#### Task goal
Out of the lines below, please list those that hold the string "computer".

#### Records for this exercise
##########
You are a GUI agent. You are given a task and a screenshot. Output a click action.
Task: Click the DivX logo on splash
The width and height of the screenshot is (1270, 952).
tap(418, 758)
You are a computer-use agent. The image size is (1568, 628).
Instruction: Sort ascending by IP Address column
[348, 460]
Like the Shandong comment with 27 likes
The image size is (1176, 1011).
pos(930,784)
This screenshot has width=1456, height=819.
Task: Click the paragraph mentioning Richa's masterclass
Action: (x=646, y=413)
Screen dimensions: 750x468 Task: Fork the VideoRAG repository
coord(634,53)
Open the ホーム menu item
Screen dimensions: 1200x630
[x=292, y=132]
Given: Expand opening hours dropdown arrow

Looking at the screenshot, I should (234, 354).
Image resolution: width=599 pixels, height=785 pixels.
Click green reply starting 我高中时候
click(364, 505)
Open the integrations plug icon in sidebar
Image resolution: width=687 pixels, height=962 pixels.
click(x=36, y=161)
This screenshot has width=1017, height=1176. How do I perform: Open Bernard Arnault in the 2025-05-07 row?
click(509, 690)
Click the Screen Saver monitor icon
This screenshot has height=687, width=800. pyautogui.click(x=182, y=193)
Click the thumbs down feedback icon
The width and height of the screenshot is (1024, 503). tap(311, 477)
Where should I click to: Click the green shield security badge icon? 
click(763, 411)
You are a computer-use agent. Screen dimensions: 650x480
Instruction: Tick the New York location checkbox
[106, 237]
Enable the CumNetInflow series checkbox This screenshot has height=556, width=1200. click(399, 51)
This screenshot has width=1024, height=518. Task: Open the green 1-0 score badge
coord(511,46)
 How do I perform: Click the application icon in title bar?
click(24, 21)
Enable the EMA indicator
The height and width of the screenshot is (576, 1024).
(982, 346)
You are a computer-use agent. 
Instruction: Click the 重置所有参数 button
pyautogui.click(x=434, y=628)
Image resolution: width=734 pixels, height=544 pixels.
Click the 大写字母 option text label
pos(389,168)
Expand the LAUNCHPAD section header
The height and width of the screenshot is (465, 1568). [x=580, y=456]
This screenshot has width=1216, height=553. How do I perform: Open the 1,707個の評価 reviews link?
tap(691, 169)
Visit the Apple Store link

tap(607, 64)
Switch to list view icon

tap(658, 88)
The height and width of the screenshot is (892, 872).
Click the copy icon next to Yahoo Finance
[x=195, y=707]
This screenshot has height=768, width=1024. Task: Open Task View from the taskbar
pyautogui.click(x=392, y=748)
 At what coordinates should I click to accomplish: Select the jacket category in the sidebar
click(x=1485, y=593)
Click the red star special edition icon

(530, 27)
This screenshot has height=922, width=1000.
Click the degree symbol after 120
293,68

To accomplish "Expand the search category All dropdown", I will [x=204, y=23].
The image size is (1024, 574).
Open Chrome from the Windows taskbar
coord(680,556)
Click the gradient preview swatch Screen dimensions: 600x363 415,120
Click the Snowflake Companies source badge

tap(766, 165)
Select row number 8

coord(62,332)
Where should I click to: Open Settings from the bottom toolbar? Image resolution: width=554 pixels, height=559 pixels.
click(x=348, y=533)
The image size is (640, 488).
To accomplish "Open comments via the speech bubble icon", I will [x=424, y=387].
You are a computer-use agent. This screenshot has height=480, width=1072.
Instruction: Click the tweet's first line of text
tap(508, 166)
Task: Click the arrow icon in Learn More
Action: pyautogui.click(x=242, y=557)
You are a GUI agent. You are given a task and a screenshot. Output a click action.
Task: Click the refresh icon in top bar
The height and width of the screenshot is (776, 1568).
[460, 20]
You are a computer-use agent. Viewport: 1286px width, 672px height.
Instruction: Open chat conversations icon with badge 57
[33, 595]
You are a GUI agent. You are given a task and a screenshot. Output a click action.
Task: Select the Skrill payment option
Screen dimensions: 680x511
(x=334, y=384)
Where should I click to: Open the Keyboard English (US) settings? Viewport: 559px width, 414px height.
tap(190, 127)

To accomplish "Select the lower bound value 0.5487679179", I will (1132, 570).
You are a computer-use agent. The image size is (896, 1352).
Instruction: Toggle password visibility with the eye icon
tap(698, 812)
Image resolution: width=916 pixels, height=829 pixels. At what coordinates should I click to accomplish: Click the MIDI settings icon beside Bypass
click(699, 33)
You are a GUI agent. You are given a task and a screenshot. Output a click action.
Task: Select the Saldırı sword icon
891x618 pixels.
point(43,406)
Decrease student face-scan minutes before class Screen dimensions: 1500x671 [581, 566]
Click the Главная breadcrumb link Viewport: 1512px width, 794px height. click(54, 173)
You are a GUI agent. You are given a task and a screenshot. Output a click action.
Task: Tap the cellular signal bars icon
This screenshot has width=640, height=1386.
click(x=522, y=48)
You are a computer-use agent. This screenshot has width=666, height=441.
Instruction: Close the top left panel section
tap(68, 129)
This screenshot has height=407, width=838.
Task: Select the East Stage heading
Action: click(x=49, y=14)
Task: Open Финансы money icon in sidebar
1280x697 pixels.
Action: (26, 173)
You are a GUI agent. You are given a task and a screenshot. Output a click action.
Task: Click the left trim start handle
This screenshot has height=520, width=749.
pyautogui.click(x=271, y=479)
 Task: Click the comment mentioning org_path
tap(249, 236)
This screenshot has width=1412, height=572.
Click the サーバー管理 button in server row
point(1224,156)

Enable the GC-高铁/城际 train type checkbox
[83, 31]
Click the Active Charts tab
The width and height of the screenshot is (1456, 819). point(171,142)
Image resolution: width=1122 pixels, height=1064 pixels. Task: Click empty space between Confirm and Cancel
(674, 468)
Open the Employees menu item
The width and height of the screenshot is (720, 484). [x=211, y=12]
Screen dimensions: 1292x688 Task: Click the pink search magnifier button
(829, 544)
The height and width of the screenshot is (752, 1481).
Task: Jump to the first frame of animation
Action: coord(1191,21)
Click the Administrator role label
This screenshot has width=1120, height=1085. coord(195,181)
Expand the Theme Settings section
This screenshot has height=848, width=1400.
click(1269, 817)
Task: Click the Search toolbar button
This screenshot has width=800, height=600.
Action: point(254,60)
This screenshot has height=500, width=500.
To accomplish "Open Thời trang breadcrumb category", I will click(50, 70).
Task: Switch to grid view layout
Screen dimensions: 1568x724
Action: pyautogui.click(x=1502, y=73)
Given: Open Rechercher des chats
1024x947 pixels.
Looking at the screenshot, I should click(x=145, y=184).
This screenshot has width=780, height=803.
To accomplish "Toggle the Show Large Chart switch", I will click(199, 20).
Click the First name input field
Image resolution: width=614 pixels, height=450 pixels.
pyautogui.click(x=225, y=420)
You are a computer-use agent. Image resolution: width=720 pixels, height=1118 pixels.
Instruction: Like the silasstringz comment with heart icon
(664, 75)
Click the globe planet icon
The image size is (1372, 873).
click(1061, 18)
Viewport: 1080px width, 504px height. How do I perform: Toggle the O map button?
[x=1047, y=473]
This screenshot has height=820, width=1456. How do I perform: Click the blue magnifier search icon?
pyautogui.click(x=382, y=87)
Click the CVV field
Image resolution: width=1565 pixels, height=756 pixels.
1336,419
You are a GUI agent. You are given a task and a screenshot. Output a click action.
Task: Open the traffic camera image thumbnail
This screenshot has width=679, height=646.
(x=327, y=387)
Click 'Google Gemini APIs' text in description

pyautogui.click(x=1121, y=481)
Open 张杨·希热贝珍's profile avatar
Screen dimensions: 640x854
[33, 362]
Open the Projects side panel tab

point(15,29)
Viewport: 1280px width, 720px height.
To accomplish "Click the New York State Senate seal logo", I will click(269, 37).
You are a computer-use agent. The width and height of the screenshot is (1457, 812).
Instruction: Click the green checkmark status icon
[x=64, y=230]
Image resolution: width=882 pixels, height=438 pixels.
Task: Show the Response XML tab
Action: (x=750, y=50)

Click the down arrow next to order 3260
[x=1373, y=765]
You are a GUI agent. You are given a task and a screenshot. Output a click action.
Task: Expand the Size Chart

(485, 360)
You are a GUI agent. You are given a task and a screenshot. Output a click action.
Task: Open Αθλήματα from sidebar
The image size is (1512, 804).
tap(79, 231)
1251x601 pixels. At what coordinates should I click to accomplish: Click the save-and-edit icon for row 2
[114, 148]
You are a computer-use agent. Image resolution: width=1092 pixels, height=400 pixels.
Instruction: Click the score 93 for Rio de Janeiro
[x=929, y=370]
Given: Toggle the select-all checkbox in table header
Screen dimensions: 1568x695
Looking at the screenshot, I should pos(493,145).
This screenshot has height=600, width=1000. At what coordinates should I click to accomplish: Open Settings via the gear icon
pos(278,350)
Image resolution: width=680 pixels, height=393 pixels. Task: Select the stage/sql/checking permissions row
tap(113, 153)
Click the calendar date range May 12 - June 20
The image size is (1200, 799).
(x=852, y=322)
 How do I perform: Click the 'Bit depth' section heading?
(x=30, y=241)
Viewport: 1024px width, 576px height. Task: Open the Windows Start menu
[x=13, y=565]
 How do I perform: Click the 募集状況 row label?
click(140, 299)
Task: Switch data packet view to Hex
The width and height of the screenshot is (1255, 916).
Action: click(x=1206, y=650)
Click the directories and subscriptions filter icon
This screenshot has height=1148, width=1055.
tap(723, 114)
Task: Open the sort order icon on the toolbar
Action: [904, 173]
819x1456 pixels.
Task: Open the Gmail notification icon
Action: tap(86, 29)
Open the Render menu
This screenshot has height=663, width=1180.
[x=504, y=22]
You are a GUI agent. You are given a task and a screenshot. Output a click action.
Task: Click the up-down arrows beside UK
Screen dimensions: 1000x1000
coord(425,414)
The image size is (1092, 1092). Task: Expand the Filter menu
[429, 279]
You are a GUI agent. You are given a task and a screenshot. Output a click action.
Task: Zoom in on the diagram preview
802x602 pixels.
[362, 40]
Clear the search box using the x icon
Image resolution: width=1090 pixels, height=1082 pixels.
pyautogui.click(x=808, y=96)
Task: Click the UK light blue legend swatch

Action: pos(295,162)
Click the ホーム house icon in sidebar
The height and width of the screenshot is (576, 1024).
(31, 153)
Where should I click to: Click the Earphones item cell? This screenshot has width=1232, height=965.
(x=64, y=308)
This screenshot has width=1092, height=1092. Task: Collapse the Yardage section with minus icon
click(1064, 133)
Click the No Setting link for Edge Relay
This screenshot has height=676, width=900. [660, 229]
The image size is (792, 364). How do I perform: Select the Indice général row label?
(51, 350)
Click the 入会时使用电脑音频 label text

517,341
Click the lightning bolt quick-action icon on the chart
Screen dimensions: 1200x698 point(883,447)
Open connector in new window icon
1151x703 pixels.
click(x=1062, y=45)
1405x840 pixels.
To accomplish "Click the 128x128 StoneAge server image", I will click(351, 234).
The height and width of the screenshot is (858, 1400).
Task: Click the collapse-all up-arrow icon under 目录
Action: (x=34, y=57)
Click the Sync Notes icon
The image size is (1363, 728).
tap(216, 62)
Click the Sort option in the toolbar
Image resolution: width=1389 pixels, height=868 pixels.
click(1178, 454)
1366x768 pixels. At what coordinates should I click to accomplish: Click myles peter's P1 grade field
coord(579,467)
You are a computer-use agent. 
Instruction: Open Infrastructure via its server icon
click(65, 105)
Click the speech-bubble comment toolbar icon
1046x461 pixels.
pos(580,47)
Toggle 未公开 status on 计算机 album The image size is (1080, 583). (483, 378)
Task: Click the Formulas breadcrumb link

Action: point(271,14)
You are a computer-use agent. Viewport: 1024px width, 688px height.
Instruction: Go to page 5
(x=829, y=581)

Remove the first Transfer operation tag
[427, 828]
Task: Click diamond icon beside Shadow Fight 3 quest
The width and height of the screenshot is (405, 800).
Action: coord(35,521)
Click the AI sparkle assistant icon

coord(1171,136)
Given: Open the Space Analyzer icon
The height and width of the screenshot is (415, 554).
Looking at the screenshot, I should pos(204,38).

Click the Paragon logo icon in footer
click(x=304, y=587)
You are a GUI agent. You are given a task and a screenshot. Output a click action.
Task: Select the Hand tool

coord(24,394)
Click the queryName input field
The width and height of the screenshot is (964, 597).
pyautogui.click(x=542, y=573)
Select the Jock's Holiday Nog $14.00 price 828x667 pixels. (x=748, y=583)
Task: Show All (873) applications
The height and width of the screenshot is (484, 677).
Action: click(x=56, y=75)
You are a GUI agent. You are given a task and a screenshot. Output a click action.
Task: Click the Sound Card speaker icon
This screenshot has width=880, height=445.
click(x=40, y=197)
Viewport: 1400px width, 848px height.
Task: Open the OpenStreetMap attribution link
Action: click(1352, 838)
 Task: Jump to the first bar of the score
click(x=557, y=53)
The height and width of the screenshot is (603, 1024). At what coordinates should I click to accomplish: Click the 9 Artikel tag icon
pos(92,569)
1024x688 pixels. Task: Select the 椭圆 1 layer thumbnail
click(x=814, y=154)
##########
#### Response
You are a computer-use agent. The image size is (1568, 628).
You are a computer-use agent. Screen dimensions: 650x480
You are a computer-use agent. 
You are a computer-use agent. This screenshot has height=480, width=1072.
You are a computer-use agent. Viewport: 1286px width, 672px height.
You are a computer-use agent. The image size is (896, 1352).
You are a computer-use agent. This screenshot has width=666, height=441.
You are a computer-use agent. Image resolution: width=720 pixels, height=1118 pixels.
You are a computer-use agent. The width and height of the screenshot is (1457, 812).
You are a computer-use agent. Image resolution: width=1092 pixels, height=400 pixels.
You are a computer-use agent. 
You are a computer-use agent. Viewport: 1024px width, 688px height.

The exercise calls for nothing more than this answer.